Forman SL, Jackson ME, McCalpin J ve Maat P. 1988. Utah ve Colorado, ABD'den elde edilen topravial ve fluvial çökeller üzerinde gelişmiş gömülü topraklara termolüminesans kullanma potansiyeli: Ön sonuçlar. Kuvaterner Bilim Dergisi 7 (3-4): 287-293.
Fraser JA ve Fiyat DM. 2013. Ürdün'deki keramiklerin bir termolüminesans (TL) analizi: Bölgesel özellikleri bölgesel kronolojilere entegre etmek için TL kullanmak. Uygulamalı Kil Bilimi 82: 24-30.
Liritzis I, Singhvi AK, Tüyler JK, Wagner GA, Kadereit A, Zacharais N ve Li SH. 2013. Arkeoloji, Antropoloji ve Jeoarkeolojide Gelişen Lüminesans: Genel Bir Bakış. Cham: Springer.

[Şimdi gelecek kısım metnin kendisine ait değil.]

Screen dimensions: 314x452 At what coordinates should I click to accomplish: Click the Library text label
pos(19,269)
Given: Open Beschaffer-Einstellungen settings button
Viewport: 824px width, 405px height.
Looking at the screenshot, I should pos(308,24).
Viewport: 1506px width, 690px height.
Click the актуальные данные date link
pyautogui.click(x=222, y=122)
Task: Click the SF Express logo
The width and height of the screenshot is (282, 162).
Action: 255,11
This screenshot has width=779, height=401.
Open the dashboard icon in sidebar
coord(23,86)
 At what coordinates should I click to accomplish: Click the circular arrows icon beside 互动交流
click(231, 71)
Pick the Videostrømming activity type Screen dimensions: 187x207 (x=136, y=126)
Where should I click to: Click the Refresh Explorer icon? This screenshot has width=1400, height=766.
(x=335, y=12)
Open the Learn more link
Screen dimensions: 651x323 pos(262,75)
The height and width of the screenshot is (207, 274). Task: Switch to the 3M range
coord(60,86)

Seeley MA. 1975. Arkeolojiye uygulamasında termolüminesan kalma: Bir inceleme. Arkeolojik Bilim Dergisi 2 (1): 17-43.
Singhvi AK ve Mejdahl V. 1985. Tortulların termolüminesans yaşlandırması. Nükleer İzler ve Radyasyon Ölçümleri 10 (1-2): 137-161.
Wintle AG. 1990. TL'nin TL'nin tarihlendirilmesi üzerine güncel araştırmaların gözden geçirilmesi. Kuvaterner Bilim Yorumlar 9 (4): 385-397.
Wintle AG ve Huntley DJ. 1982. Tortulların termolüminesans yaşlanması. Kuvaterner Bilim Yorumlar 1 (1): 31-53.